Start of MATERIAL SUPPLIED

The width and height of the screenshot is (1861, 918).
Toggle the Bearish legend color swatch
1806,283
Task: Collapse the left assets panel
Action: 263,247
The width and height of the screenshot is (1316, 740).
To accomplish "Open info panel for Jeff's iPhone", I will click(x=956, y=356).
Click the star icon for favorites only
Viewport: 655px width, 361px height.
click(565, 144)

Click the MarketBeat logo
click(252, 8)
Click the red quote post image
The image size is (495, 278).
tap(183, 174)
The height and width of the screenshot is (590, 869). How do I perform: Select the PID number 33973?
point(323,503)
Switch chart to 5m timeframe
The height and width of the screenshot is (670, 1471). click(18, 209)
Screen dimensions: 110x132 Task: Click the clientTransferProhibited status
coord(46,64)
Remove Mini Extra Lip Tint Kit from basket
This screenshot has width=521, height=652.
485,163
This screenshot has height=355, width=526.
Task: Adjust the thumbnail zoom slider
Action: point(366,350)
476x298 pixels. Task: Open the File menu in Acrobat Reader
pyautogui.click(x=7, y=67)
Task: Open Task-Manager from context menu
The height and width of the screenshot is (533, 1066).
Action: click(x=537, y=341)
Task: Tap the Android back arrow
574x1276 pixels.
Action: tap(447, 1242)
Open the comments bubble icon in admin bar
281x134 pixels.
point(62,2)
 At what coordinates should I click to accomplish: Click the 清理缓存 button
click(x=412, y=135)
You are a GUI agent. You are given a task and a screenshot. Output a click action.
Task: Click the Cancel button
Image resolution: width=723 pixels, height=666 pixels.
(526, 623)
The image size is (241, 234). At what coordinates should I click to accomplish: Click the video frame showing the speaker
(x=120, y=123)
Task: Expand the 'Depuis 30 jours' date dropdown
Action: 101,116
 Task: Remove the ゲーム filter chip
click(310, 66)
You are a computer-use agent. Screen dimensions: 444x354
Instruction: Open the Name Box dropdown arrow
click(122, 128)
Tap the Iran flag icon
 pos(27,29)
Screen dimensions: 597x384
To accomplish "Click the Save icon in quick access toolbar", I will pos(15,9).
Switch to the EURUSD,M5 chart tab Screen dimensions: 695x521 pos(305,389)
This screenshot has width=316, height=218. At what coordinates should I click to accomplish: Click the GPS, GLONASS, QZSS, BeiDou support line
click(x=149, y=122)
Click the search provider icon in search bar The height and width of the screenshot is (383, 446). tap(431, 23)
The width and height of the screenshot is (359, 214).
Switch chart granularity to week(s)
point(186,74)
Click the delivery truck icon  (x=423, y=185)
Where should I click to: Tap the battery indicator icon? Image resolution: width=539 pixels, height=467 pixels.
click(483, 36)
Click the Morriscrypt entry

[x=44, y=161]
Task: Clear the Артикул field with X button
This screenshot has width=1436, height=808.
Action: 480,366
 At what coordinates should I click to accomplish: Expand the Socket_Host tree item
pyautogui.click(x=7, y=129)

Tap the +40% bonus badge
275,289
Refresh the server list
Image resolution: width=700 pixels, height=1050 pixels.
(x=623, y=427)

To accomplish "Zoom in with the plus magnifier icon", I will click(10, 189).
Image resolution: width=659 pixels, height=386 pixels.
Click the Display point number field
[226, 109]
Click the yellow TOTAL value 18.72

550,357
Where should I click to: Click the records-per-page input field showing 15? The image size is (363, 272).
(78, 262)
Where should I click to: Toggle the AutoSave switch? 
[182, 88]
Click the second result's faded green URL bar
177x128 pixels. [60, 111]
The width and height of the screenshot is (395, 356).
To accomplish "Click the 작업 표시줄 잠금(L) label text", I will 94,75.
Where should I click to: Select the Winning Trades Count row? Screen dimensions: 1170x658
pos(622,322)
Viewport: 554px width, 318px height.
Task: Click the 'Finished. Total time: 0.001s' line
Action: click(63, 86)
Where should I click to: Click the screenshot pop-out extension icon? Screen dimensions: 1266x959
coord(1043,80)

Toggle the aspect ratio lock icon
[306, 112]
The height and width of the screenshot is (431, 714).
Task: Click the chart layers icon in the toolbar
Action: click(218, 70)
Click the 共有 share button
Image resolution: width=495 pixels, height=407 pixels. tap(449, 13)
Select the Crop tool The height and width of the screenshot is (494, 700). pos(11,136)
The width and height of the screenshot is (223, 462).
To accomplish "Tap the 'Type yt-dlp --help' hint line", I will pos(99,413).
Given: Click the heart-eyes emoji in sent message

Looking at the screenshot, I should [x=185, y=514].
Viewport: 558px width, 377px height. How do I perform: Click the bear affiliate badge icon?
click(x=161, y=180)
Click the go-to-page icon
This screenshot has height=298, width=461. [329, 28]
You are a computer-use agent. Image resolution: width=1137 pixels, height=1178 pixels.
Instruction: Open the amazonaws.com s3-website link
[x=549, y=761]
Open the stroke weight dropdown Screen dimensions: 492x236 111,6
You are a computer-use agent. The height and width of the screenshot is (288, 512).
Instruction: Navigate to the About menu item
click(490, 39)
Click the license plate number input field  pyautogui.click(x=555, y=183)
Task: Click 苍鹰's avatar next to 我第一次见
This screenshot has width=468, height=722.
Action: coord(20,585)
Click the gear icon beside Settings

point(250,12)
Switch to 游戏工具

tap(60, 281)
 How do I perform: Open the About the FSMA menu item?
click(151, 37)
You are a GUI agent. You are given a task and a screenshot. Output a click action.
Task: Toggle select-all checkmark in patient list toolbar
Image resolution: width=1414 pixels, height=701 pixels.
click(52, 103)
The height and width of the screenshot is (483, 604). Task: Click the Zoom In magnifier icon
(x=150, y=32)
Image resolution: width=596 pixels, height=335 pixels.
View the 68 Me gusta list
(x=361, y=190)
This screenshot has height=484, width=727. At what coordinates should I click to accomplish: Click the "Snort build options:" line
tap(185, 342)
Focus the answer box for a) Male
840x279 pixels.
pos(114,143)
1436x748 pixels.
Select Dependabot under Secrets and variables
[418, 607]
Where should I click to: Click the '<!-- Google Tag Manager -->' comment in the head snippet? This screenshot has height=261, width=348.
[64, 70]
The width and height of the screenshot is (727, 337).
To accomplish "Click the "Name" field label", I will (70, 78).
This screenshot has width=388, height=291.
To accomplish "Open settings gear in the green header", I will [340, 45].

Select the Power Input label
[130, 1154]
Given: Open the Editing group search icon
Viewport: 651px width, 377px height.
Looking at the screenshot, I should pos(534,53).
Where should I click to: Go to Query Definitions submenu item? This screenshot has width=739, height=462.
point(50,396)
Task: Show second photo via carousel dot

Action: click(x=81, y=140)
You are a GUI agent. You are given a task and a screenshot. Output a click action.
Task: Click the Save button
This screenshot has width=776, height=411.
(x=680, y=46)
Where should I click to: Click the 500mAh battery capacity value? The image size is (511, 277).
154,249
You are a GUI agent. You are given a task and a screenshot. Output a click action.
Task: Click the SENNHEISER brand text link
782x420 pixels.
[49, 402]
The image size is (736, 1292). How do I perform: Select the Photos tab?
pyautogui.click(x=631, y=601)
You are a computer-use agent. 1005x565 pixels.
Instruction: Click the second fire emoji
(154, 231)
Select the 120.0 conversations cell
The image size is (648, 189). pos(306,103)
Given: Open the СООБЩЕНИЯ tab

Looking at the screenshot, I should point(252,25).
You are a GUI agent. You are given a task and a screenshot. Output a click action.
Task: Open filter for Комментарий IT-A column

End of MATERIAL SUPPLIED

TASK REQUIREMENTS = Copy the lines of the data above exactly as written, beginning with the line containing "Where should I click to: Click the screenshot" and ending with the line containing "Select the Crop", and leave out all other lines.

REPLY TO THE EXERCISE =
Where should I click to: Click the screenshot pop-out extension icon? Screen dimensions: 1266x959
coord(1043,80)

Toggle the aspect ratio lock icon
[306, 112]
The height and width of the screenshot is (431, 714).
Task: Click the chart layers icon in the toolbar
Action: click(218, 70)
Click the 共有 share button
Image resolution: width=495 pixels, height=407 pixels. tap(449, 13)
Select the Crop tool The height and width of the screenshot is (494, 700). pos(11,136)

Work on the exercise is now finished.